The Iraqi and Iranian governments have attempted to resolve the border dispute through diplomatic negotiations and external dispute management bodies which have generated numerous meaningful documents. But the basic position of both the countries on the border dispute remains unclear. Both sides have in several occasions agreed to press ahead with the frame-work negotiations in accordance with contested political parameters and unfinalised guiding principles so as to seek a fair and reasonable solution acceptable to them. Prior to that, both sides have agreed to work together to maintain peace in the border areas. However, events over the past decade have revived the deep concerns over the legal status and exact alignment of the median line to Shatt al-arab. In particular, it has become central to the dispute between Tehran and London over 15 Royal Navy personnel seized shortly by Iran's Revolutionary Guard in 2007.

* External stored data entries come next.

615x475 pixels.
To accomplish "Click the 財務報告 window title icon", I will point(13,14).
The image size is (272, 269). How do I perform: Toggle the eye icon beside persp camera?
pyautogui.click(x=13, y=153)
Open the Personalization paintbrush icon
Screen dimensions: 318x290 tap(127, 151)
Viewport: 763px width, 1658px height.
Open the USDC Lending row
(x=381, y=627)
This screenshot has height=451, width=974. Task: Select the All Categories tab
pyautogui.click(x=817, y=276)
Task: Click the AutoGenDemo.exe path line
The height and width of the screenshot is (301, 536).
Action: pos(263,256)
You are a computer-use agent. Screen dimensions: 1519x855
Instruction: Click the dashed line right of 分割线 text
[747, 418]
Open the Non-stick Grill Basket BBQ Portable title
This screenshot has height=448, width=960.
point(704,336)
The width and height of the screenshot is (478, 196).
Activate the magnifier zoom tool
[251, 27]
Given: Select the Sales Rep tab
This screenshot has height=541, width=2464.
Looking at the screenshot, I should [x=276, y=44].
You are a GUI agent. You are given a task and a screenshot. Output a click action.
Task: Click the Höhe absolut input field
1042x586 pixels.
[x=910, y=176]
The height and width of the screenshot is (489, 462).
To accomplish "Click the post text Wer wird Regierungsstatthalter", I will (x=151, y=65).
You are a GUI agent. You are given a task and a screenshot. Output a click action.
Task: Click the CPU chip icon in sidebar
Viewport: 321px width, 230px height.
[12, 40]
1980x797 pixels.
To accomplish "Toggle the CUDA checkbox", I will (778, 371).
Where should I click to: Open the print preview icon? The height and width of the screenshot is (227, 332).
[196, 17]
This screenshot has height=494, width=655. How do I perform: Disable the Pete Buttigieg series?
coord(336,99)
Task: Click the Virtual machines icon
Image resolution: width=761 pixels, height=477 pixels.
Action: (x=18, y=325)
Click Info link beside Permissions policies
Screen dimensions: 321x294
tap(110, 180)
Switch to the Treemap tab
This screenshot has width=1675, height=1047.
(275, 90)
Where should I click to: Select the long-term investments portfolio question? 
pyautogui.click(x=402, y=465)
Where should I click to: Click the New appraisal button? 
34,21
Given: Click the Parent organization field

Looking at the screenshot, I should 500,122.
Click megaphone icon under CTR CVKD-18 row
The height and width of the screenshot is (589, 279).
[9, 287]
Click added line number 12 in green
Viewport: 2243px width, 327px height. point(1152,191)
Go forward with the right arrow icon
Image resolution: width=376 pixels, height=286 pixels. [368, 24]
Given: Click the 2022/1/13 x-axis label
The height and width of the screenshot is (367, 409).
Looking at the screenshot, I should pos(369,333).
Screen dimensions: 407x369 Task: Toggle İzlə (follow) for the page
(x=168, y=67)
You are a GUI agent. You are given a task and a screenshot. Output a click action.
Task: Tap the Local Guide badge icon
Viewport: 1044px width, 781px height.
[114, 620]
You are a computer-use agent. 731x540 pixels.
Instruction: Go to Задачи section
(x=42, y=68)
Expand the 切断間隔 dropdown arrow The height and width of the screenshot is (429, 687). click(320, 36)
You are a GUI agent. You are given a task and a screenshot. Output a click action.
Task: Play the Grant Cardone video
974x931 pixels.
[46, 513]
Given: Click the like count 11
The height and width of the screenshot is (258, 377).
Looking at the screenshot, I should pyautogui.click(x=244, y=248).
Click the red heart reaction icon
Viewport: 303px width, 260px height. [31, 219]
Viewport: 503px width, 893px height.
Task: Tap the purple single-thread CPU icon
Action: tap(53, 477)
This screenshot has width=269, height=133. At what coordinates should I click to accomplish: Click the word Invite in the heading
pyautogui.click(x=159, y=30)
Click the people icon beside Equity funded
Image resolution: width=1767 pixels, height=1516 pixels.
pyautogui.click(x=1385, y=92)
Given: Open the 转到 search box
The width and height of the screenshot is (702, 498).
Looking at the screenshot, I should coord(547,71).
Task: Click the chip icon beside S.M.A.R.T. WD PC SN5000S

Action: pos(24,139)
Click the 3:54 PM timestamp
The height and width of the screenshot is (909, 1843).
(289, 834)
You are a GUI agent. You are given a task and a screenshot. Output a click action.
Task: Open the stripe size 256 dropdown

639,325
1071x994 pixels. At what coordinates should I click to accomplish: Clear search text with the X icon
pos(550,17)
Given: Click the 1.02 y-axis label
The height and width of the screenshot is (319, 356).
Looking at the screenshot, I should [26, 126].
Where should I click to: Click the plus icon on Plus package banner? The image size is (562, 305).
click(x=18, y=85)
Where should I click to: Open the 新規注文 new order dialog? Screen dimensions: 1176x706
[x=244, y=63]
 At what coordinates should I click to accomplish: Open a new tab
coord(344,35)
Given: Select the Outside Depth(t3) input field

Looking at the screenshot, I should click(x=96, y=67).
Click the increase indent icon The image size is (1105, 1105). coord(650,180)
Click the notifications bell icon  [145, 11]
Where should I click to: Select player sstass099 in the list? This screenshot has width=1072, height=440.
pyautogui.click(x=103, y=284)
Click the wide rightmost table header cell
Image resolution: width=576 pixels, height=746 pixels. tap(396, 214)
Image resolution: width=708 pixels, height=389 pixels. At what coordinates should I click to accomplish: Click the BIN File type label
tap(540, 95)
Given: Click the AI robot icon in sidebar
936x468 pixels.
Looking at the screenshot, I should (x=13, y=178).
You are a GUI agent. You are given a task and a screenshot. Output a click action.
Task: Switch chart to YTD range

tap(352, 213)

This was not at no price. Whilst there is a steady improvement of the bilateral relations between the two neighbours, the consequences of this geopolitical rhetoric and strategic suspicion originating primarily from the unresolved border dispute is causing significant detriment on regional development on Shatt al-arab. This paper argues and explores how the ambiguous status of the demarcation of the waterway and the lack of a formal agreed boundary has caused significant implications on regional relations, infrastructural transformation and regional development of resources in Iran, Iraq and the rest of the Gulf.
Both countries must realise their fundamental national interests and key concerns, properly grip their differences, and pursue mutual development and a win-win situation. This paper proposes some alternative methods for management and possible future steps that could provide a healthier conflict management discourse.